1). Genetic analysis of this region in patients from several independent clinical cohorts of hepatitis C studies revealed an association of the ss469415590[δG] allele with reduced response rates to IFN-β treatment (Virahep-C, HALT-C) and reduced association with spontaneous HCV clearance (UHS, ALIVE). The association pattern of ss469415590 to IFN-β treatment response and viral clearance was similar to rs12979860 in participants of the HALT-C and UHS trials but slightly more pronounced for ss469415590 in AA participants. Furthermore, the team MK-2206 supplier demonstrated
that ss469415590 is in high linkage disequilibrium with rs12979860 in the IFNL3 gene, suggesting that SNPs at these www.selleckchem.com/products/PF-2341066.html positions are genetically linked in all populations studied. Using functional studies with expression plasmids and recombinant IFN-β and IFNL3 proteins in liver-derived cell lines, the authors found evidence that the largest gene product, p179, appears to activate STAT signaling and induces the expression of ISGs.18 Furthermore, transient expression of p179 in hepatoma cells carrying an HCV replicon inhibited viral replication, indicating an antiviral role of p179. Taken together, these findings led the authors to conclude that the identified gene products may have a functional role in the innate immune response to RNA viruses.

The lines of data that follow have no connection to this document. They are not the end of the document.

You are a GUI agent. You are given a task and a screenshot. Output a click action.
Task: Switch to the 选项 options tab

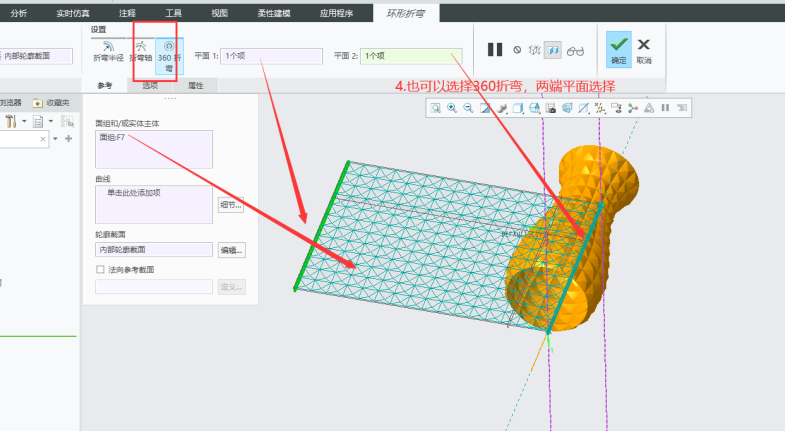[150, 86]
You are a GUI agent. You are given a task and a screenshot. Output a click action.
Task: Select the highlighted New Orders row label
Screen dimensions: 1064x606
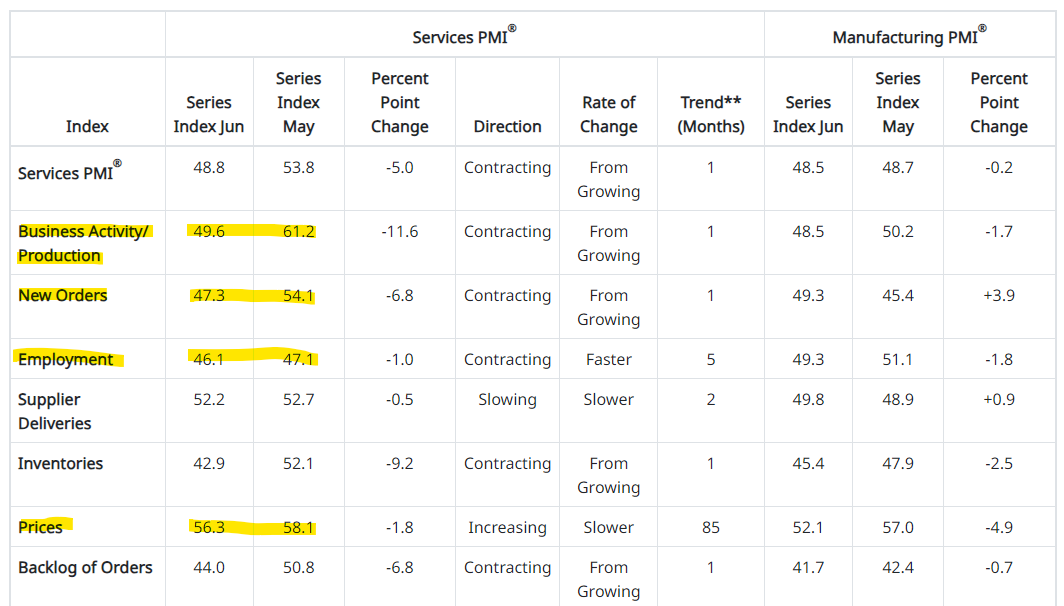[x=62, y=295]
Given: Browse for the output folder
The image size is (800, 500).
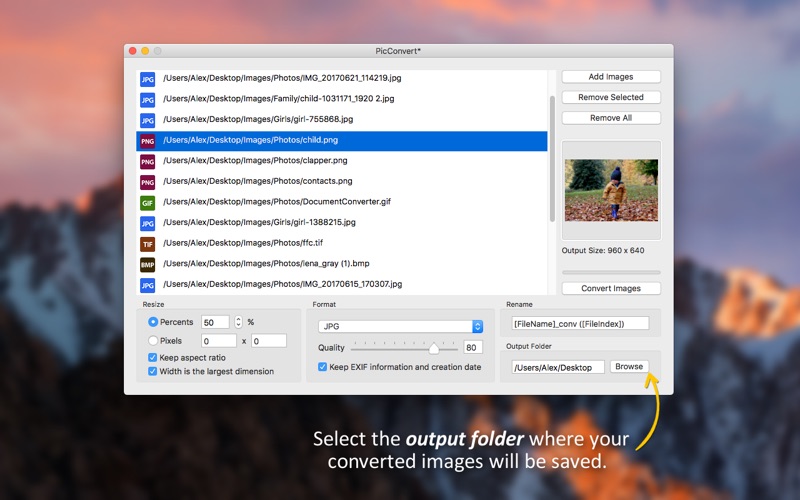Looking at the screenshot, I should coord(629,366).
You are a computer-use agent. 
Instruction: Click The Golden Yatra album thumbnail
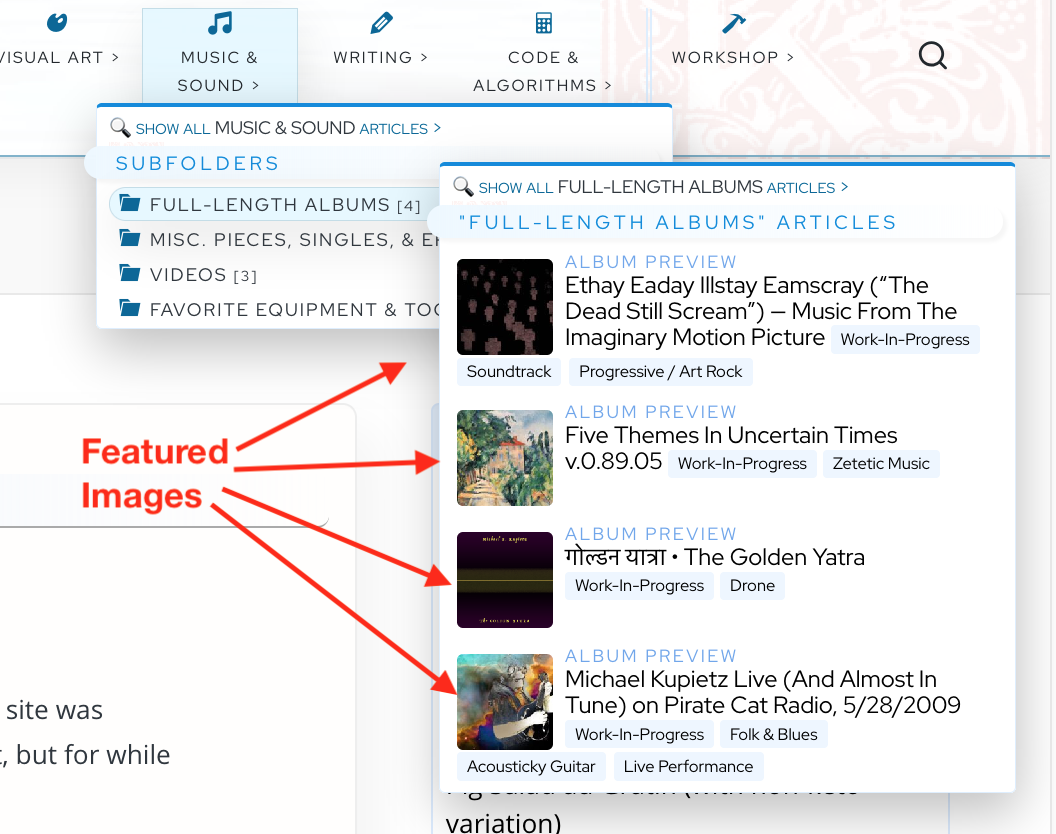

Furthermore, p179 shares 40.8% amino acid sequence similarity with IFNL3 and was designated as a new member of the interferon lambda family, called IFNL4.18 The results of this study have several implications: First, the study identifies a new
starting point to better understand the role of IFNL in viral evasion. The correlation between the presence of a functional IFNL4 gene (i.e., ss469415590[δG]) G protein-coupled receptor kinase and impaired clearance of HCV reported by Prokunina-Olsson et al. may suggest that IFNL4 is too weak to clear CHC. Furthermore, the authors conclude from this that weakly induced IFNL4 signals may reduce responsiveness of cells to IFN-β, thereby inhibiting efficient HCV clearance.18 Interestingly, the authors found that IFNL4 caused preactivation of interferon signaling which prevented further activation by IFN-β and IFNL3.18 This indicates that IFNL4 may cause refractoriness to IFN signaling, although it has been demonstrated that unlike IFN-β, hepatic IFNL signaling is resistant to refractoriness.17 IFNL4 appears to display different receptor binding sites compared to IFNL3 in regions required for the association with the second chain receptor of the IFNL receptor complex (IL10R2).18 This evidence led the authors to speculate that IFNL4 may engage a different receptor complex or act as a decoy cytokine competing with the classical IFNLs.